■ INPUT RECORDS ■
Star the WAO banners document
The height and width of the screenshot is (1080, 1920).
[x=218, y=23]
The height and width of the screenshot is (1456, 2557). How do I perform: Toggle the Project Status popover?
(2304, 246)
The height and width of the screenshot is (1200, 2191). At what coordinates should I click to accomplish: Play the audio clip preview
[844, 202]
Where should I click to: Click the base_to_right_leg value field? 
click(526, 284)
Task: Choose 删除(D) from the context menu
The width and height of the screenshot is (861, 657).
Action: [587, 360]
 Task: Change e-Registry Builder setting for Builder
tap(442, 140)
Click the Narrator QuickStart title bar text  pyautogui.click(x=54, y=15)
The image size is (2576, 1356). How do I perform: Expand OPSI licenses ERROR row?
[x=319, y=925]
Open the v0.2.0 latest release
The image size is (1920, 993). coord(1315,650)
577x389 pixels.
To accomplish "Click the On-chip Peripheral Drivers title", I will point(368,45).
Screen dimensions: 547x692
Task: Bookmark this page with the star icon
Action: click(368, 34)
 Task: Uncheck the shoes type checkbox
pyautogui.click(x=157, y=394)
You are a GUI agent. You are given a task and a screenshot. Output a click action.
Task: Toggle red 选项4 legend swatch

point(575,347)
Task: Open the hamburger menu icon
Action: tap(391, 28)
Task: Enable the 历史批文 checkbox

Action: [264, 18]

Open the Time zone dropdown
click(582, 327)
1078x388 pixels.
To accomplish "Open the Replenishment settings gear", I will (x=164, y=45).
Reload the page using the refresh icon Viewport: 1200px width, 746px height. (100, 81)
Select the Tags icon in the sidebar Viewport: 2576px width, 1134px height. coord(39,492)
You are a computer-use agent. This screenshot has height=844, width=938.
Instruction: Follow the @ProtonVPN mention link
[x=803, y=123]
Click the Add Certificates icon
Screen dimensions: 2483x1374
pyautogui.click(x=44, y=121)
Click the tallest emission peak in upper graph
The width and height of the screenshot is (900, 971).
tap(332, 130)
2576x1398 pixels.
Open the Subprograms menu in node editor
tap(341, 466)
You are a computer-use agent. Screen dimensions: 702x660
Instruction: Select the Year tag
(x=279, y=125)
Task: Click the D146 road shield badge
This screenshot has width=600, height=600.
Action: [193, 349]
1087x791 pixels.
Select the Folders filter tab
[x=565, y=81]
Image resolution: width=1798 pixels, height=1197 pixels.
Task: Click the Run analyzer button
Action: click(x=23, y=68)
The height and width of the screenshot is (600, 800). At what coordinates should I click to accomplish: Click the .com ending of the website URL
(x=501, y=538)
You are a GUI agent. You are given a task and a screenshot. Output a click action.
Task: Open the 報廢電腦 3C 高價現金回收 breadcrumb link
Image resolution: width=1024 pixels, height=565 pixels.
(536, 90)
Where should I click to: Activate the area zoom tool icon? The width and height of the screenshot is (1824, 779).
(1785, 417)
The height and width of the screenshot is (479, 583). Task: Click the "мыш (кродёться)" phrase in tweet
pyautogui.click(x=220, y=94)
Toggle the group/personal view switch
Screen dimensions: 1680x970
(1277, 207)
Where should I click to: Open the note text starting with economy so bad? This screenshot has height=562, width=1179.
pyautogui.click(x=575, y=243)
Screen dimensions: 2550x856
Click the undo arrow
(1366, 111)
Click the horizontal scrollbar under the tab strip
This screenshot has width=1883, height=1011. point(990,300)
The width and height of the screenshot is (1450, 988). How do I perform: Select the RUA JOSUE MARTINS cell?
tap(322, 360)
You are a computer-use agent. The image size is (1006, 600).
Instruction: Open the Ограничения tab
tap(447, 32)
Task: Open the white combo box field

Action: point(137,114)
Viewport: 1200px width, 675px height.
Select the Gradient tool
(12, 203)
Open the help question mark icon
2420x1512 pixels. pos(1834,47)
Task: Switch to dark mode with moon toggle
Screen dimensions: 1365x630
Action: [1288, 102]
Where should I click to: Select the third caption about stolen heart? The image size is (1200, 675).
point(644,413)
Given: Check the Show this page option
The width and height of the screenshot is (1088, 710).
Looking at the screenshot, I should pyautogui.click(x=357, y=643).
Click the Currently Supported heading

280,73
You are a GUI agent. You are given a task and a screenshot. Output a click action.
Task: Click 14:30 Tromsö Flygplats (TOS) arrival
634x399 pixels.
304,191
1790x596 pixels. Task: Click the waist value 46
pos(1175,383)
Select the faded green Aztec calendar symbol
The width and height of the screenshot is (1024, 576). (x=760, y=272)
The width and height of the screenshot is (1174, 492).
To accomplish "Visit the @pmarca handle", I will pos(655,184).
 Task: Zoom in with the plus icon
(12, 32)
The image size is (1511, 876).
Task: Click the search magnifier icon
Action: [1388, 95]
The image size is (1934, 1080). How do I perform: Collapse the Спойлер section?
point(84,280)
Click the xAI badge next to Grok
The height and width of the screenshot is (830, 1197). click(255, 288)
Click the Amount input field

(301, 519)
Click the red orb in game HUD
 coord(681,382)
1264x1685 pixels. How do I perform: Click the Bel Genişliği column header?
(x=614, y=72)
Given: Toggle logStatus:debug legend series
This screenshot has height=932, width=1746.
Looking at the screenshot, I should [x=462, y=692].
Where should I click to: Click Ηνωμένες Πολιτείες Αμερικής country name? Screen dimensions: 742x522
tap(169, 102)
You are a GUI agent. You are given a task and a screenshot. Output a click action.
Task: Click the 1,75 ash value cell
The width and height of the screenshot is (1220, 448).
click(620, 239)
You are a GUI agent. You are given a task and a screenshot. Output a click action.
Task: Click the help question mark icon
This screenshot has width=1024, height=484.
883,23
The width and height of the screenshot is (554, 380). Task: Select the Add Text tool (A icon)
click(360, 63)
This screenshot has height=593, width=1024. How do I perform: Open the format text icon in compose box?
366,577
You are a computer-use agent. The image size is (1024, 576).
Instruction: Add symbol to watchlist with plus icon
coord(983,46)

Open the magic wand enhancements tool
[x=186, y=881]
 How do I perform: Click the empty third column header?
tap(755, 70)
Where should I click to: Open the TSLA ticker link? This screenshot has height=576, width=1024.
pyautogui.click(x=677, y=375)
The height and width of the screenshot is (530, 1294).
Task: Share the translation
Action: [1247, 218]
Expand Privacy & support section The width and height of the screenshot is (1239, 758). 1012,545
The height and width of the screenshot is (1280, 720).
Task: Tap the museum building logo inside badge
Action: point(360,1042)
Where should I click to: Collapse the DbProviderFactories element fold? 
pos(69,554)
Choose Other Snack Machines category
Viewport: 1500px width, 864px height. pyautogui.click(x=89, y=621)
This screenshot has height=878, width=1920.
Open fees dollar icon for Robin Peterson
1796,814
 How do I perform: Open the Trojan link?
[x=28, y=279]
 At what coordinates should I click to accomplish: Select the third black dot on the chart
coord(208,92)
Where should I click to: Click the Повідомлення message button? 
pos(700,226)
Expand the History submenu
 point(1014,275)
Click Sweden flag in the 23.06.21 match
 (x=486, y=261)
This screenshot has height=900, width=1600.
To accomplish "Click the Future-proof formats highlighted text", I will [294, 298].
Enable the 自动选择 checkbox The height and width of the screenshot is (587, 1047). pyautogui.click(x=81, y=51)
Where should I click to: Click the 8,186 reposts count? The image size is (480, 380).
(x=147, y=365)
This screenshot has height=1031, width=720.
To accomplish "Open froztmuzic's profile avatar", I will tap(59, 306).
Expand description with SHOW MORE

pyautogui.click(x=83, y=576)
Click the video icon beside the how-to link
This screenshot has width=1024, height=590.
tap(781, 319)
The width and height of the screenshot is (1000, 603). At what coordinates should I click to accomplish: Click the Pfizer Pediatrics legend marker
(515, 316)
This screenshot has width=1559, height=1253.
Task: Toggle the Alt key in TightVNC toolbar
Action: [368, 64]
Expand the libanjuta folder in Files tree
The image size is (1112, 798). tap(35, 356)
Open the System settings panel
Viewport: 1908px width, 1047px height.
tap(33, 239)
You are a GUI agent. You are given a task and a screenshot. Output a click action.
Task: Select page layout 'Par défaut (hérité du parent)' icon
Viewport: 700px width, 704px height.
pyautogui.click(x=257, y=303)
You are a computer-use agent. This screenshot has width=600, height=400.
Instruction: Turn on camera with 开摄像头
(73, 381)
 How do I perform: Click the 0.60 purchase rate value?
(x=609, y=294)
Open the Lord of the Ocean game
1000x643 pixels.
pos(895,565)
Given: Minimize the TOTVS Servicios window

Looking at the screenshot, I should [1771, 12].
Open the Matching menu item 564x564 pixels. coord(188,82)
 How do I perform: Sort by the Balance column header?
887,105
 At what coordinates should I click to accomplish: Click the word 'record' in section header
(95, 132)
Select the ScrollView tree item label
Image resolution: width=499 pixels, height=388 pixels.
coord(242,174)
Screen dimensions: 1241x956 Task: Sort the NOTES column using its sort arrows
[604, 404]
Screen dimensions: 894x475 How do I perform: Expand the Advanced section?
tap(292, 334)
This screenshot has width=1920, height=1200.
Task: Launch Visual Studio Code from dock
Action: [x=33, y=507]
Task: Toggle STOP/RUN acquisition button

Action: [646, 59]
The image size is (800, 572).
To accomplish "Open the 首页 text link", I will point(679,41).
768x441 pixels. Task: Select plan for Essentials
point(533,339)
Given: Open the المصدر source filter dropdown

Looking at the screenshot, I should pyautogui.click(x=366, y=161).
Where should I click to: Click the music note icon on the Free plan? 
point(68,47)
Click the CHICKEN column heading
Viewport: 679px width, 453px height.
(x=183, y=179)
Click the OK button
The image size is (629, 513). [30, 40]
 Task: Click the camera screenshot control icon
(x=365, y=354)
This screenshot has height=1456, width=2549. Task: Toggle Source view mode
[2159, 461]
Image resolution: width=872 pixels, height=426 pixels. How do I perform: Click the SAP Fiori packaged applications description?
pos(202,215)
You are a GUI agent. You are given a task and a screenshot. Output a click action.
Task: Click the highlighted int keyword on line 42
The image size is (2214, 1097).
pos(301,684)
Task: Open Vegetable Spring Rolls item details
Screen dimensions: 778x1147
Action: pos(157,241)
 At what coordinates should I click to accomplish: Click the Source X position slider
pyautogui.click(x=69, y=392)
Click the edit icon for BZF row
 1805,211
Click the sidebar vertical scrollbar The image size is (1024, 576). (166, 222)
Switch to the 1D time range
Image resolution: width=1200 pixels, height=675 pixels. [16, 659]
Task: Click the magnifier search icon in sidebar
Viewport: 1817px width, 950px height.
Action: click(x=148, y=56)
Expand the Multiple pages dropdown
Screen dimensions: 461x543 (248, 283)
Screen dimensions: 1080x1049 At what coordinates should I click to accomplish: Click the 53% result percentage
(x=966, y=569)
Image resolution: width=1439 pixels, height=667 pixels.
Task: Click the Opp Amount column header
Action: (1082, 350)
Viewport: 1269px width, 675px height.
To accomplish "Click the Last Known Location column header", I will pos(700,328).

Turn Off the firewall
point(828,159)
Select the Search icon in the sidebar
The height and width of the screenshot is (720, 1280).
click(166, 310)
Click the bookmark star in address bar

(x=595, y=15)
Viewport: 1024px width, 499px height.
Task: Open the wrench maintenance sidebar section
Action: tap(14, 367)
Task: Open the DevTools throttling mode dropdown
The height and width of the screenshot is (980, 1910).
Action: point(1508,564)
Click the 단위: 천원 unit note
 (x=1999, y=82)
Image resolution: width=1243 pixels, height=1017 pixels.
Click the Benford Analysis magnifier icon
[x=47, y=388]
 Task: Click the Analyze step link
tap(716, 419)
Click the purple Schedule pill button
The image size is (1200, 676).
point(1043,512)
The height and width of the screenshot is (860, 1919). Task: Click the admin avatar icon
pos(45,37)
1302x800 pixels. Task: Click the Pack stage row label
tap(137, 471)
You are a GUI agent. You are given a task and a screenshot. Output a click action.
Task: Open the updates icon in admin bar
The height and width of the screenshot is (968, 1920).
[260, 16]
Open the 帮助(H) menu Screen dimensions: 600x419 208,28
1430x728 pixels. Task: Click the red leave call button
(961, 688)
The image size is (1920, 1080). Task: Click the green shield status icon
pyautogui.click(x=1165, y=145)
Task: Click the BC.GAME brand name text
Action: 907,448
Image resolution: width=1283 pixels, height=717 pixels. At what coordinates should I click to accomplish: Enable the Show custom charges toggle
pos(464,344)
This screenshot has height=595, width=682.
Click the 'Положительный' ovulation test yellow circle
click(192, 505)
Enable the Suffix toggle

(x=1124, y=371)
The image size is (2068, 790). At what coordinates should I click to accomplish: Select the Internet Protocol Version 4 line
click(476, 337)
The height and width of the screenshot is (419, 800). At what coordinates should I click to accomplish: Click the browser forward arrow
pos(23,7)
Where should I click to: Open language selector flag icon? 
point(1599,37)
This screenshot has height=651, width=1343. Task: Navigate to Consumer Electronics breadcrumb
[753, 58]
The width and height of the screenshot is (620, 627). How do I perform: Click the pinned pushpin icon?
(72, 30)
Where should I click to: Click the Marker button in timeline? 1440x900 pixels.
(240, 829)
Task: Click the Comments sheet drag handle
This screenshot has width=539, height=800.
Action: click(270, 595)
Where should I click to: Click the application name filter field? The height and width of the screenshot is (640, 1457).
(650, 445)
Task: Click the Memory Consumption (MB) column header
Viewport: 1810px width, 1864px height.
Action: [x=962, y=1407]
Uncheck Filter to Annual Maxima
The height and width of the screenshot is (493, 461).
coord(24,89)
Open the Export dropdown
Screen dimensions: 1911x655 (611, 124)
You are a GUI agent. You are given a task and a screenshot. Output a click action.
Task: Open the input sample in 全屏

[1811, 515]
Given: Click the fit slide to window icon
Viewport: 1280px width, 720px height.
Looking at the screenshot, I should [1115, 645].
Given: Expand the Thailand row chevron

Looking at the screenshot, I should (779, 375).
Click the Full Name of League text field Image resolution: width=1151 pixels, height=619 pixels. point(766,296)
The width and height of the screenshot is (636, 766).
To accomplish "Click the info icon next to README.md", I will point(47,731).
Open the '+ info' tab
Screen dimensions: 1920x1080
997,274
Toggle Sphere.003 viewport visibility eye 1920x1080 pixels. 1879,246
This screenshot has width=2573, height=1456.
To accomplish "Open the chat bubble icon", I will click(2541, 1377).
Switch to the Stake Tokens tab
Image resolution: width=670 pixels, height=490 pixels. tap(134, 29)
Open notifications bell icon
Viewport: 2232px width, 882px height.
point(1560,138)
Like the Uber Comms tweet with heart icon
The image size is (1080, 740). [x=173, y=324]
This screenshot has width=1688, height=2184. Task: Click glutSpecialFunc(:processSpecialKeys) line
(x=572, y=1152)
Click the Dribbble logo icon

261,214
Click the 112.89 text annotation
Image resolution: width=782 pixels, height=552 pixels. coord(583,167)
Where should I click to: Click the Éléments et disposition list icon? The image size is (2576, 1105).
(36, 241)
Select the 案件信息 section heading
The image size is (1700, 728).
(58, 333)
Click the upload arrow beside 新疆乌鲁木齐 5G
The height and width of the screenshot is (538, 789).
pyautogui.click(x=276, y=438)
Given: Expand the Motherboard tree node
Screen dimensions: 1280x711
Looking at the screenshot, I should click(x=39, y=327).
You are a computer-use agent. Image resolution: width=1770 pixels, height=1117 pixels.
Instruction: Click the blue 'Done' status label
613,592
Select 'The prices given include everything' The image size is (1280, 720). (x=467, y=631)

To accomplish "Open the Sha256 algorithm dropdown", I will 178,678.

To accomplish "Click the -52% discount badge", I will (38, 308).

■ DO THIS ■
Rewrite the lines from the one containing "The height and width of the screenshot is (600, 800)." through the one containing "(x=501, y=538)", both included, as a Markdown table with columns Row and Line. Number each line and leave out any blank ones.

■ REPLY TO THE EXERCISE ■
| Row | Line |
|---|---|
| 1 | The height and width of the screenshot is (600, 800). At what coordinates should I click to accomplish: Click the .com ending of the website URL |
| 2 | (x=501, y=538) |